■ OBJECTIVE ■
Collect every line of the listing that contains the word "chart" and copy each one.

■ EXTRACTED INFORMATION ■
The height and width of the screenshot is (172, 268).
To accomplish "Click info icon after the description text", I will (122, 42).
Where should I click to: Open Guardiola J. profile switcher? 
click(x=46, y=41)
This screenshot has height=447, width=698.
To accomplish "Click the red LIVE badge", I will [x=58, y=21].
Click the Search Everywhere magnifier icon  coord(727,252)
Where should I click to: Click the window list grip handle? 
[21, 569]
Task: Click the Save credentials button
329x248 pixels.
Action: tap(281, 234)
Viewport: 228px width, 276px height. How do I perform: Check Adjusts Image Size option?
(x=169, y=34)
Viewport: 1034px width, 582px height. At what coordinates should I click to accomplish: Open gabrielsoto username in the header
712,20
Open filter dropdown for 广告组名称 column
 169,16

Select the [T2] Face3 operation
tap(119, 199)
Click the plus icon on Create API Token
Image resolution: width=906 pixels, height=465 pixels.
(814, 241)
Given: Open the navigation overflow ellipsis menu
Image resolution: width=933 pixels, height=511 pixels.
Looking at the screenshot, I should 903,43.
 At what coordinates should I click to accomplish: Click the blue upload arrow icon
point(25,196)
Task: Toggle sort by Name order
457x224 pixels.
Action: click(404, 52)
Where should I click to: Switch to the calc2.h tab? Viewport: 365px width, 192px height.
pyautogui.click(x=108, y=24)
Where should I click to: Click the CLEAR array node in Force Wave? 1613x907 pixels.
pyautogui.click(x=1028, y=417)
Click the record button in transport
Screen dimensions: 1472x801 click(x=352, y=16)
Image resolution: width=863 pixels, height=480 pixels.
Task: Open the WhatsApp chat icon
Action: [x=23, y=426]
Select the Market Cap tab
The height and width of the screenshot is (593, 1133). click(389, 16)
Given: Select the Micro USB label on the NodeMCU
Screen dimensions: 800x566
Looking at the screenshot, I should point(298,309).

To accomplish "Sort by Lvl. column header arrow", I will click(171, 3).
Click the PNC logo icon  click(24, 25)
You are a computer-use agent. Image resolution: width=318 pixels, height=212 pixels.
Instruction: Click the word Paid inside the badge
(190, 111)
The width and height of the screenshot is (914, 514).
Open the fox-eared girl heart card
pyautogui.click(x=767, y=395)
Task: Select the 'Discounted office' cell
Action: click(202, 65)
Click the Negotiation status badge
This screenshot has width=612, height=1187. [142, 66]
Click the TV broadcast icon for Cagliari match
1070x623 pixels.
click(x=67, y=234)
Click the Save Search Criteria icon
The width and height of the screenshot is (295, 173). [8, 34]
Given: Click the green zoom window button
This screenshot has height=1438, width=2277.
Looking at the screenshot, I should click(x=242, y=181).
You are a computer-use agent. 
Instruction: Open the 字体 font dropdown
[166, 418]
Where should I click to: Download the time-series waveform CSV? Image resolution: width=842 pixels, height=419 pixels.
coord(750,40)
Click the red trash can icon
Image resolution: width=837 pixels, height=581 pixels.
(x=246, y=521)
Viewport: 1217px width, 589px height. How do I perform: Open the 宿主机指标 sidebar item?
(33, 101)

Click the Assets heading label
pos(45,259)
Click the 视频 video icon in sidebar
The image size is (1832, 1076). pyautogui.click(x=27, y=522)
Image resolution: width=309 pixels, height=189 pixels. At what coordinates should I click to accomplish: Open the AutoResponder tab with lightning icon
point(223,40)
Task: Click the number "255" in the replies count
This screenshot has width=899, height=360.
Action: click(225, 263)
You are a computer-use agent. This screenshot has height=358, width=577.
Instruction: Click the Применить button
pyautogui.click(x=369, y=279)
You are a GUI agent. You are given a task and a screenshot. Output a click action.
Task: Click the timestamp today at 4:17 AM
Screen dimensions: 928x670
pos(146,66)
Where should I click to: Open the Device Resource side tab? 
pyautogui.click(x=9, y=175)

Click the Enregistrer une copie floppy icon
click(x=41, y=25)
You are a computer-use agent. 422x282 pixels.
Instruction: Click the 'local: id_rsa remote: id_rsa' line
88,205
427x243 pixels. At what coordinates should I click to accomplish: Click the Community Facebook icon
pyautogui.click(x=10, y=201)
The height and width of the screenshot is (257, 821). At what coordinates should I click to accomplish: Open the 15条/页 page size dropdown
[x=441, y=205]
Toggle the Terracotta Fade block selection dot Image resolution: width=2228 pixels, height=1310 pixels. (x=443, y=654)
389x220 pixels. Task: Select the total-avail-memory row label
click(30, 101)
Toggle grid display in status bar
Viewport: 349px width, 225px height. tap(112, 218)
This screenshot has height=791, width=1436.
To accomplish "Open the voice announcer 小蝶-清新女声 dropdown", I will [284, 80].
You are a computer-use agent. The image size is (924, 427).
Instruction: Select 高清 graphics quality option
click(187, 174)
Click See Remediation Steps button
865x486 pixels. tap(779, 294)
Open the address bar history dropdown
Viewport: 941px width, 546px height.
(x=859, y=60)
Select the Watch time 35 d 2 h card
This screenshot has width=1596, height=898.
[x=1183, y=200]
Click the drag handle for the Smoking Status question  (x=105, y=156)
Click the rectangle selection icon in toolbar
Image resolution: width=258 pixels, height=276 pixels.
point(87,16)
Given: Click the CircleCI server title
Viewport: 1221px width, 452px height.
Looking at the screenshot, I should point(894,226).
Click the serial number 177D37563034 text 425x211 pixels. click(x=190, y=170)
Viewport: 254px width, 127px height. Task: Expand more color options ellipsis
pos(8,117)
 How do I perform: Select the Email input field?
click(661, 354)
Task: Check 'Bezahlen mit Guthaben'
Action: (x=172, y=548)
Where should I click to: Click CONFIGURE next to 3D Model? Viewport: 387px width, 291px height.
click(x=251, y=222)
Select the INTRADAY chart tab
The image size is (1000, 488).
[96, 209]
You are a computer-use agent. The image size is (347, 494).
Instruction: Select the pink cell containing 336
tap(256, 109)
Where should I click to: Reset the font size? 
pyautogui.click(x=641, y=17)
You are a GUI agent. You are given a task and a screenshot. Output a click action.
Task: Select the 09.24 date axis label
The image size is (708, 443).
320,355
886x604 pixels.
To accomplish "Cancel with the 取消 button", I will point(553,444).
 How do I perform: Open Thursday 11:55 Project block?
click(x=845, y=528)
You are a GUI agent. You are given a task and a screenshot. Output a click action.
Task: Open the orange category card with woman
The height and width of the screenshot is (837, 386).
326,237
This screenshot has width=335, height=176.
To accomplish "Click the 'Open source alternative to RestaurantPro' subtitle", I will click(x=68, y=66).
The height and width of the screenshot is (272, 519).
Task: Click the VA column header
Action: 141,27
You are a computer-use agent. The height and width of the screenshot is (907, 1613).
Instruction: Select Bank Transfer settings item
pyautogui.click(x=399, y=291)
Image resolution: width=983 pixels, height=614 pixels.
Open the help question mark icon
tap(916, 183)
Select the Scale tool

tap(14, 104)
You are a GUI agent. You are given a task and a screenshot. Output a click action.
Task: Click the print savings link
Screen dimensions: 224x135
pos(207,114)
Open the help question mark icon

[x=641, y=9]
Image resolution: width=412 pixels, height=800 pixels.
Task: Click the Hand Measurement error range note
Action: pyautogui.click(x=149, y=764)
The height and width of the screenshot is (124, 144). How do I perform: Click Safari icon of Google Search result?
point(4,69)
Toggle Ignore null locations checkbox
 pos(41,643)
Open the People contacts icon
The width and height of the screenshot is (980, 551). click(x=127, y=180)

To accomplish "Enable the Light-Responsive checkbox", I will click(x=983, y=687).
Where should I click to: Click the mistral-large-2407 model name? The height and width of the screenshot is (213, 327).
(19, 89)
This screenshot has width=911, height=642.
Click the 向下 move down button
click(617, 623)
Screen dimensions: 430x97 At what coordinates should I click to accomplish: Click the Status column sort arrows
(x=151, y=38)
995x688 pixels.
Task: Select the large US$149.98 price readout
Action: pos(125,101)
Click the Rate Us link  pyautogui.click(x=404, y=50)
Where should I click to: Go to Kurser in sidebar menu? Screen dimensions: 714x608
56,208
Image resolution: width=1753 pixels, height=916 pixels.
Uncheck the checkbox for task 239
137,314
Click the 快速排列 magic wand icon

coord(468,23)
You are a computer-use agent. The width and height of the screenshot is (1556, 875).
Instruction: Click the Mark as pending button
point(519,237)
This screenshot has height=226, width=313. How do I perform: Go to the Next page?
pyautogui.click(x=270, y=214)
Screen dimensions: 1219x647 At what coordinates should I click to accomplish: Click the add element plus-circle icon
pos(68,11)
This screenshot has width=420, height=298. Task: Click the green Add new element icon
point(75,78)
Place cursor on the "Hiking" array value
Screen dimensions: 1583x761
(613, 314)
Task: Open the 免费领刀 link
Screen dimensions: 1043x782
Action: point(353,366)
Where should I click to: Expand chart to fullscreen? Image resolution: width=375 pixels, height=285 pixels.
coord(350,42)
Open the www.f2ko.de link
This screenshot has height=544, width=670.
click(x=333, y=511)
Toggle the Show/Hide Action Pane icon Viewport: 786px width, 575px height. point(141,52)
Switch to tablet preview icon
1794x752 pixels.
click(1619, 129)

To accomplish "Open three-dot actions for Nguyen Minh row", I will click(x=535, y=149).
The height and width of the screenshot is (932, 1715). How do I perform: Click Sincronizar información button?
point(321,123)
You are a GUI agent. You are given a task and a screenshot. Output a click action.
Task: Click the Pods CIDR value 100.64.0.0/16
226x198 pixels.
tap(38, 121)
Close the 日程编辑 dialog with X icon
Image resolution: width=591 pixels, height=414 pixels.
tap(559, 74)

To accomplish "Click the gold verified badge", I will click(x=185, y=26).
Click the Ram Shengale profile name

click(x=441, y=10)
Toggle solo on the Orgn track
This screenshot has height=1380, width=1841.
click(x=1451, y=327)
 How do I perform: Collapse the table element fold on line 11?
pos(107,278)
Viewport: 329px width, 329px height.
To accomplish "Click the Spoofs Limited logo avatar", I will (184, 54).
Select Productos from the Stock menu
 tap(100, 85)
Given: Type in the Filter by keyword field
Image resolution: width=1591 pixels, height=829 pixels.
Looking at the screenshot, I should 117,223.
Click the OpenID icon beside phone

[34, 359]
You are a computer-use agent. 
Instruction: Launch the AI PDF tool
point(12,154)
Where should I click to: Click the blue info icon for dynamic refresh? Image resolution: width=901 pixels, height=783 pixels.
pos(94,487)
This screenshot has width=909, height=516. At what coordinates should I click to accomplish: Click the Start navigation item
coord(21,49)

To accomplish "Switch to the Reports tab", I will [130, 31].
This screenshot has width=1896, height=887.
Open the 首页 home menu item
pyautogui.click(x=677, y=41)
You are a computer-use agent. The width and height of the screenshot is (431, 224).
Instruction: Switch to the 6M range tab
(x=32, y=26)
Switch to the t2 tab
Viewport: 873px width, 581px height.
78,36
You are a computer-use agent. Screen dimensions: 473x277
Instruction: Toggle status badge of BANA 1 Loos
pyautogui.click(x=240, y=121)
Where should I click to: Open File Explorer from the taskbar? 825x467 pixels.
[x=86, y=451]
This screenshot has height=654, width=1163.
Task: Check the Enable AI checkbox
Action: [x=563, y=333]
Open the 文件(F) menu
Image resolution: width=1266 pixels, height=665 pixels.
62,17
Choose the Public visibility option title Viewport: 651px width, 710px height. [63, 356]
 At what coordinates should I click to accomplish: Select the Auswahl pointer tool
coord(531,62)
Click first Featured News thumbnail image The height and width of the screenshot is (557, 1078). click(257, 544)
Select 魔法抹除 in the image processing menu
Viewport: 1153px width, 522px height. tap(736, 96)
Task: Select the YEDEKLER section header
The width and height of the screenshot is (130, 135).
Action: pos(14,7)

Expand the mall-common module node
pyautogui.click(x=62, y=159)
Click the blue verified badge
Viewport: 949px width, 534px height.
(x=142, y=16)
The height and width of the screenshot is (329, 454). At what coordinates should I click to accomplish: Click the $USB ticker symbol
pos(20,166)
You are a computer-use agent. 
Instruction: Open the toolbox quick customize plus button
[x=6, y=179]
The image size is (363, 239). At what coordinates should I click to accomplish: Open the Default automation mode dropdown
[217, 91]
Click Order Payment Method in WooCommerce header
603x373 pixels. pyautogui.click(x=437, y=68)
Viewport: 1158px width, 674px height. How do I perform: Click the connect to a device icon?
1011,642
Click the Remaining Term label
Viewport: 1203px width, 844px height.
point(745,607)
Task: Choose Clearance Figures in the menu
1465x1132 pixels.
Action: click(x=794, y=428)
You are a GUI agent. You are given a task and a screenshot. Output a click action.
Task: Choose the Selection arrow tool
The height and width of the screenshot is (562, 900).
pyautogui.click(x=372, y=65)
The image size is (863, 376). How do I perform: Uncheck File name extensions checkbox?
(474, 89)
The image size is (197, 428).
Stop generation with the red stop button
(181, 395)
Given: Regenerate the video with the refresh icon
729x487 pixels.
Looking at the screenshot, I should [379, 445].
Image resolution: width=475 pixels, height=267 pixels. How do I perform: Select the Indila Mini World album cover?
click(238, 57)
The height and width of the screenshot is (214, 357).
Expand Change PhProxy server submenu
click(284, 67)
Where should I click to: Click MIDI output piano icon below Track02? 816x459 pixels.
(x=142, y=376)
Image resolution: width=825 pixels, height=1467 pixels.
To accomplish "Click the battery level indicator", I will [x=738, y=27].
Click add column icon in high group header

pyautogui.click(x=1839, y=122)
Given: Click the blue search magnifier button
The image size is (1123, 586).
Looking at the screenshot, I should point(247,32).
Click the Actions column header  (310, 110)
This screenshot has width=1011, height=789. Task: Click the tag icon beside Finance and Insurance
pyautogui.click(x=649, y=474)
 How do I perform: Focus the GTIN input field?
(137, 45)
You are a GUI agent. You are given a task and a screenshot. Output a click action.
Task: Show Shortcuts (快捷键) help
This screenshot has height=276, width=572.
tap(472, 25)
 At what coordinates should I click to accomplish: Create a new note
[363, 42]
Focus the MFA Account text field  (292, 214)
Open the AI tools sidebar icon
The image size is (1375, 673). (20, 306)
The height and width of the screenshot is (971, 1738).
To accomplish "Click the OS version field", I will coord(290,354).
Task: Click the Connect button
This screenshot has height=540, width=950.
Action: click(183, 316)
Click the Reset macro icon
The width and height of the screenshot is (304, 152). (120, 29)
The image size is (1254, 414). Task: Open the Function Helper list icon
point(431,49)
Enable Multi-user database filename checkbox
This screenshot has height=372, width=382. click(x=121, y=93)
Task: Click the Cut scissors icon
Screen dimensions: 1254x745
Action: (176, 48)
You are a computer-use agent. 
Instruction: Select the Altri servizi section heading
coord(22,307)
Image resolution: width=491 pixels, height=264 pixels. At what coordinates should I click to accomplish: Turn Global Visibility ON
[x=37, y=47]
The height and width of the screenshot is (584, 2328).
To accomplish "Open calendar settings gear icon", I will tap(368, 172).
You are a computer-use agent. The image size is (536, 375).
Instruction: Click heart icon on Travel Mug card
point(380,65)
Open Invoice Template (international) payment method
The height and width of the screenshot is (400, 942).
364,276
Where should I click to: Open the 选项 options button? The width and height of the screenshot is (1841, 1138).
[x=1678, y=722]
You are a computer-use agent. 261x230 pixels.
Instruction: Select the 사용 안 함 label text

■ COMPLETED EXERCISE ■
Select the INTRADAY chart tab
Where should I click to: Expand chart to fullscreen? Image resolution: width=375 pixels, height=285 pixels.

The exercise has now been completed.